The Autodesk Climate Server is a distribution channel that aggregates and delivers climate and weather data from several sources, using several methodologies:

  1. Virtual weather stations ("Green Building Studio weather stations" - 1.6 million stations)

    Autodesk Climate Server includes about 1.6 million virtual weather stations based on numerical meteorological simulations. It was created to allow more accurate simulations in places where there isn't a physical weather station.

    This data comes from simulations of specific years (2004 and 2006). Unlike the TMY2 data, no effort has been made to select data to be more characteristic of the climate. As a result, this is not climate data and any extremes or anomalies that occurred in that year are reflected in the data.

    To know what year the data comes from, look at the name of the virtual weather station: if it is "GBS_04" it is from 2004, for example.

    Even so, this data may be more appropriate for building sites than the closest physical weather station, especially in areas of significant terrain and elevation variability and when the building or TMY station are near significant bodies of water.

    How the simulations work:

    The data at virtual weather stations come from a numerical weather prediction (NWP) model that is based on the physics of the atmosphere and projects the weather variables of interest. An analysis area of several hundred square kilometers is broken-up into a grid of 10 and 20 square kilometer segments - and the simulation is run within each square of that grid.
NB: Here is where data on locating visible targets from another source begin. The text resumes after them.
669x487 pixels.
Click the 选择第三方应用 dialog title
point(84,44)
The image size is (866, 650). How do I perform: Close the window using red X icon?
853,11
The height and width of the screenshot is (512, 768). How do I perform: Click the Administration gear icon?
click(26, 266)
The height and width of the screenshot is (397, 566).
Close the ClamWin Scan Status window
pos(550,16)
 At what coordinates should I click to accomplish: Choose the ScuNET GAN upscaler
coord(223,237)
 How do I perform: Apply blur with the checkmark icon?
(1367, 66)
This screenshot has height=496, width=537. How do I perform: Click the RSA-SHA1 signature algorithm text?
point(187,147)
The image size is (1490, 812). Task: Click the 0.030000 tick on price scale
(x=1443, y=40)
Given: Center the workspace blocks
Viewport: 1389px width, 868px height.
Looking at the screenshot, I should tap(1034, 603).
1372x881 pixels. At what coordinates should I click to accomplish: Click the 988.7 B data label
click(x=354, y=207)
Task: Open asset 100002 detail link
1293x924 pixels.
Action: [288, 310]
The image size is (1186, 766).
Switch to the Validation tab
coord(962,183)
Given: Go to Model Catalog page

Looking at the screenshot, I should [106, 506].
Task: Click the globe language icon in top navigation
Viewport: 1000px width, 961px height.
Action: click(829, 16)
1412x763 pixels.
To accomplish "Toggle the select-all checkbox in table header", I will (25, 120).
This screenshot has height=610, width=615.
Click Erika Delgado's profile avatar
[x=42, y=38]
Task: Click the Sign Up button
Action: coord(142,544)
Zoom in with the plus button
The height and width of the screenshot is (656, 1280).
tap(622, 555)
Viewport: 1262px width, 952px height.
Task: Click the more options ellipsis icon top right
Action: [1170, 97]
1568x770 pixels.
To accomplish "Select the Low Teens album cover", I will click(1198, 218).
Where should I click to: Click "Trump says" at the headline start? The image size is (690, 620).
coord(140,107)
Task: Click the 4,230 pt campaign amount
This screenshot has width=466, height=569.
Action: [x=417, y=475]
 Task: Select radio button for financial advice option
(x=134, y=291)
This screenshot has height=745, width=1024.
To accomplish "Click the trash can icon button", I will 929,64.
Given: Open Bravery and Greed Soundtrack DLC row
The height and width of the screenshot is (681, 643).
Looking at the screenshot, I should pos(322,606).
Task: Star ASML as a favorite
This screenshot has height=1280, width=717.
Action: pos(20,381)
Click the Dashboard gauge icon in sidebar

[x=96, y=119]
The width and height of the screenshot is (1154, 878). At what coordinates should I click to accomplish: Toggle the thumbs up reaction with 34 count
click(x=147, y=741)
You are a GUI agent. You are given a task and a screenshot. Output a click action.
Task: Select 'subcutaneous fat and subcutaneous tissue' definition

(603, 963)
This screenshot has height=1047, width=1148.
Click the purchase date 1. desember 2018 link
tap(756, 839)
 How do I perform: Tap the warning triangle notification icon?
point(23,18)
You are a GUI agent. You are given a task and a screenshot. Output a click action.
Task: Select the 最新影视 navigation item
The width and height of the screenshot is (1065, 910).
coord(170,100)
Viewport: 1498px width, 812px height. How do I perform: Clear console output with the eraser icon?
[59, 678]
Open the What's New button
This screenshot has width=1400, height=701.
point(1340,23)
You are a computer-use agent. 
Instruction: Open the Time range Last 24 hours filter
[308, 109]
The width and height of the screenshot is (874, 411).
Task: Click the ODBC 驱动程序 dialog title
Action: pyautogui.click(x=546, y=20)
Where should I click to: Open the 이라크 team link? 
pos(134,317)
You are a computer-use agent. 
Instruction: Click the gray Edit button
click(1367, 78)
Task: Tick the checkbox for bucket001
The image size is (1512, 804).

The resulting virtual weather station is located at the center of each grid square.

    The simulations are initialized with meteorological data assimilated from a variety of sources, including: surface reporting stations and buoys, commercial aircraft, wind profilers, rawinsondes, dropwinsondes, Radio Acoustic Sounding System (RASS), Velocity-Azimuth Display (VAD) winds from Doppler radar, GOES, GPS, and SSM/I satellite data.

    The weather prediction models used exhibit high skill at forecasting weather in the first 48 hours of the simulation period. As the length of the simulation grows, minute differences between reality and the initial model conditions are magnified and compounded upon. After 48-hours of simulation, the data is added to record that will become the data file for the year, and the model is re-initialized with a fresh set of assimilated observations.

    The specific models that were used to create the Green Building Studio Weather Stations are: Rapid Update Cycle (RUC) and Mesoscale Meteorological Model version 5 (MM5). RUC was used for most of the data (2004 dataset), but there were some gaps in the data. The MM5 simulations were then used to fill those gaps (2006 dataset).

    Why is there a weather station in the ocean with a non-zero elevation?

    Because the climate simulations are done on a grid, the elevations are averaged within that grid. Near the coast, the center of the analysis square might be in the water - and sometimes you see the effects of an elevated land mass on the coast.

    Note: This data is labeled as "2004/2006" within Autodesk Vasari and Revit.

    See this whitepaper for more information, and a validation study that was done in 2008.

  2. Physical weather stations ("other weather stations" - about 1,800 stations)

    Autodesk Climate Server includes about 1,800 stations with TMY2 data. This data comes from measured values at weather stations, which are often either at airports or maintained by other groups.

    The National Climatic Data Center (NCDC) also maintains databases of TMY data.

    While this data comes from TMY2 data, the output of GBS is not in the TMY2 format. It is different than the fixed length record format that NREL distributes. GBS drops the non-metrological meta data (source and uncertainty flags) and converts the units.

    Note: This data is labeled as "2010" within Autodesk Vasari and Revit, although it does not correlate to that specific year because it is climate data. It includes data from 12 different years of data (selected from the past 30 years).

  3. Historical data (3-Tier3)

    3-Tier data is simulated data from the last 10-20 years. This reanalysis data is generated by the Weather Research and Forecasting (WRF) model. It is simulated in a similar way to the virtual weather stations described above. The WRF model is a newer generation methodology than the RUC & MM5 data that the other virtual weather stations use.

    Just like other numerical weather prediction models, WRF outputs weather variables computed at distinct grid points. However, the data from 3-Tier is spatially interpolated to provide data at the specific location of the building being simulated.

    This data allows you to look back in time and calibrate an "as-built" energy model of an existing building. This can help with energy efficiency measures and operations & maintenance.

    3-Tier data currently cannot be downloaded, and can't be accessed for general predictive analysis. It can be accessed if you upload utility data through GBS to analyze and calibrate an existing building model.